Adam earlier told the court forensic experts took over 400,000 DNA swabs from the Pickton farm and sifted through 383,000 cubic metres of soil.
"You don't rush around like an Easter egg hunt looking for a piece of evidence. You take baby steps. We started at (Pickton's) trailer and went out methodically from there," Adam said.
Outside the courthouse a dozen Native drummers turned out, lining the entrance to the building.
"We are here to support the families, to give them strength to protect themselves," said Seis'lam, of the Lil'wat First Nation.
"We are here to honour women, all women, as lifegivers." Many of Pickton's alleged victims were First Nations.
Inside the court, Adam talked about the 30-person missing women's taskforce formed in the spring of 2001.
Today, Adam said Pickton was a person of interest in the investigation prior to his arrest on a gun charge in early February. Police had gone to the farm acting on a tip Pickton had a gun in his trailer.
During that raid police found the gun with a sex toy attached to it and several items belonging to two of the missing women.

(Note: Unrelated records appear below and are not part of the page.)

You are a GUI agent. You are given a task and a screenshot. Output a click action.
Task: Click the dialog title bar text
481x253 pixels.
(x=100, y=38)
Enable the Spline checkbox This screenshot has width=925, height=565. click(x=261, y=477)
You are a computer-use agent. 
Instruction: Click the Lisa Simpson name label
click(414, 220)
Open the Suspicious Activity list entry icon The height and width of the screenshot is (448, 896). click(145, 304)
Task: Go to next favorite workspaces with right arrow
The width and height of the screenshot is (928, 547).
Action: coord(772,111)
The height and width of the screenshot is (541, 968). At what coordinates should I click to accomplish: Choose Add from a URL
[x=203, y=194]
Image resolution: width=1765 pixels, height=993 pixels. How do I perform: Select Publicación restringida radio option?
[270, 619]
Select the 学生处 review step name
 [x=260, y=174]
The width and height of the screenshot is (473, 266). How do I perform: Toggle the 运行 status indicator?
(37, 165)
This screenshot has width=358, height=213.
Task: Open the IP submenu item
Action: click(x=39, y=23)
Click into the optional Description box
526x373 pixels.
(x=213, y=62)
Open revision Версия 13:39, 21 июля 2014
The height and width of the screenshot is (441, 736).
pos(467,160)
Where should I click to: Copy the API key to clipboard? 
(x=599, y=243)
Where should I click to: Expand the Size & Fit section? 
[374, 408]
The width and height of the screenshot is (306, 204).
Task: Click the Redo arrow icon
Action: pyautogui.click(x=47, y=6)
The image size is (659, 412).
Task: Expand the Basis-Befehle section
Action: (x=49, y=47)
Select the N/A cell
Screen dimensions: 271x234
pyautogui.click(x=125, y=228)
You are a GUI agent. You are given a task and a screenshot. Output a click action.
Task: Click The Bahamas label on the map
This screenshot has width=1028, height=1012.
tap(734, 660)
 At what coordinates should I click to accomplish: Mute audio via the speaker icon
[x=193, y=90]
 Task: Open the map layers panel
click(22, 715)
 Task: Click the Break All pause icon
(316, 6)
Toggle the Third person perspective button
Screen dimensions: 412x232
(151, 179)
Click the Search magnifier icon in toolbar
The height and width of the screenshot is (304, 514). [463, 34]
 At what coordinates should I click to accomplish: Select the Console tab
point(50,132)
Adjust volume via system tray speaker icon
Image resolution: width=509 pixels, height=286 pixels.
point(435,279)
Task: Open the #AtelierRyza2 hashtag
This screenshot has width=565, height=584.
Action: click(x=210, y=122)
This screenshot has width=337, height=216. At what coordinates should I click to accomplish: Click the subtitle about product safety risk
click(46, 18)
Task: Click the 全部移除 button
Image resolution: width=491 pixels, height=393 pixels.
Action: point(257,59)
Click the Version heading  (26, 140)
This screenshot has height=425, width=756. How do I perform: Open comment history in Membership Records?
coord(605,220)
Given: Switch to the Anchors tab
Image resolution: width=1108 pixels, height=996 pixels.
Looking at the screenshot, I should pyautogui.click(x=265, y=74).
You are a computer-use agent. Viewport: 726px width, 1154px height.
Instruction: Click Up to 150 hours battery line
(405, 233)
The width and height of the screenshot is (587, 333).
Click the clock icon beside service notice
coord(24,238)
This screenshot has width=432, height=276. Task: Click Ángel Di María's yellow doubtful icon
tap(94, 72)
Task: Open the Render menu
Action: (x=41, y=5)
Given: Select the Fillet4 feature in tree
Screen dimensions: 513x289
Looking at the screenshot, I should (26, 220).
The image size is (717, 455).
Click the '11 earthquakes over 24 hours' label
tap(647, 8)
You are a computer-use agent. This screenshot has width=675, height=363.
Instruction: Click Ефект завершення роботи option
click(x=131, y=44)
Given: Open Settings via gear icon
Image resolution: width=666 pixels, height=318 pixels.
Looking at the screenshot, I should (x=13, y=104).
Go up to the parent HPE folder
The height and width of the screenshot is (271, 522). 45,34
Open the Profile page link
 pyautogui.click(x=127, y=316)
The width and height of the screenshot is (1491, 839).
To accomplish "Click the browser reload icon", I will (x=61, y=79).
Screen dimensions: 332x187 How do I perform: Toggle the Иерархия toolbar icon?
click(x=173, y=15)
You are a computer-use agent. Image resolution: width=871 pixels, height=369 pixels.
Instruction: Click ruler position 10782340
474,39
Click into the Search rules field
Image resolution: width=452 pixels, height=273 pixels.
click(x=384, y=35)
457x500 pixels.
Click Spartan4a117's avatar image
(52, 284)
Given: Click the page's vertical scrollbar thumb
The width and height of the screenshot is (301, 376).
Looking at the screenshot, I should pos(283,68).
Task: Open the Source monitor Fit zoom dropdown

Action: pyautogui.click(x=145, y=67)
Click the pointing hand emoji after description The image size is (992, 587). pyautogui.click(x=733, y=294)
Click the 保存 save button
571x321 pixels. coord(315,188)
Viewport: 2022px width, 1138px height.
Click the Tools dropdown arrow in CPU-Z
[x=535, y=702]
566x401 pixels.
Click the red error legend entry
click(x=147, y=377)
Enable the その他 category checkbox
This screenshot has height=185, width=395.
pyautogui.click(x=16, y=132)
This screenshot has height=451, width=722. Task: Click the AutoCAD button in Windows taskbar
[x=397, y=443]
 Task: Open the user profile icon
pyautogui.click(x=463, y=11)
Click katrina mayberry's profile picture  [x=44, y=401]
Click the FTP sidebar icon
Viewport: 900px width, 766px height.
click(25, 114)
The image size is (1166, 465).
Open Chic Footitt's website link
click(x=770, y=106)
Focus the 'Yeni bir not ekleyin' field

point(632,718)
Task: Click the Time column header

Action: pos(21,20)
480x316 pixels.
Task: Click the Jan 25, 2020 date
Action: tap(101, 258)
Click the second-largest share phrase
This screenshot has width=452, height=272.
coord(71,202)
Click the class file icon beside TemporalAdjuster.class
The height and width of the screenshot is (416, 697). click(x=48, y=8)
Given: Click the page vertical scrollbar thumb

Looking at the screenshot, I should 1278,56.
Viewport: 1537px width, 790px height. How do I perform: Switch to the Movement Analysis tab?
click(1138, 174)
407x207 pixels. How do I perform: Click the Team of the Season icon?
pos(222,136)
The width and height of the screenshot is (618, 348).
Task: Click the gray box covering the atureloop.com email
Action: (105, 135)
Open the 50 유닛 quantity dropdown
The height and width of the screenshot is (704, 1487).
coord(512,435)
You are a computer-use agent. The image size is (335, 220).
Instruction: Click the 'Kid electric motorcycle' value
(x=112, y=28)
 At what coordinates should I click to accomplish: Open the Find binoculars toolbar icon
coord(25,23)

"On the morning of the sixth (of February) when I discovered what had been located I knew we needed to do a search," Adam said.
Pickton was released the following day on the firearms arrest and police began tracking him.
"If (Pickton) was in fact a serial killer then that release posed a huge threat to the public," Adam said.
Adam said police went to great lengths not to contaminate evidence with DNA from the forensic search crew.
Nine trailers were brought onto the farm as well as bulldozers.
Homicide investigators from various municipal detachments began work talking to people who knew Pickton and his associates, including sex workers in Vancouver's Downtown Eastside.
"We knew someone was going there and taking them out," Adam said.
In the interview played last week, Pickton also said "you're making me out to be more of a murderer than I really am," and when Adam asks Pickton what he should tell the victim's families, Pickton responds "shit happens".
During the interview Pickton was shocked to see one of his employees, Scott Chubb, told police his former boss boasted he could kill a drug addict by injecting them with windshield wiper fluid.
Police later found a windshield wiper fluid filled syringe in Pickton's trailer.
Pickton also requested several times to talk to Taylor.
Adam tells Pickton another of his female associates Ellingsen "talks about coming in when you were skinning a girl while she was hanging from a hook."
Adam told the court today that a comment he made to Pickton during the interview that he had heard Pickton had sex with corpses was a lie.
Adam said Pickton "came to life" during the latter part of the 11-hour interview.
"He had no trouble understanding what I was saying to him, but he was toying with me," Adam said.
Pickton, 57, who ran a pig-butchering business on his family's Port Coquitlam farm, is on trial in B.C. Supreme Court in New Westminster for the first six of the 26 first-degree murders he's now charged with.
Within six months of the February 2002 interview, police found three of the missing women's heads and their hands and feet.
Police also recovered DNA from bones on the farm that matched the DNA from a skull found on the side of the road in Mission in 1985.
Pickton accepts those body parts were found on the property but he denies he killed the women.
Pickton is currently being tried for the murder of Andrea Joesbury, Mona Wilson, Sereena Abotsway, Marnie Frey, Georgina Papin and Brenda Wolfe.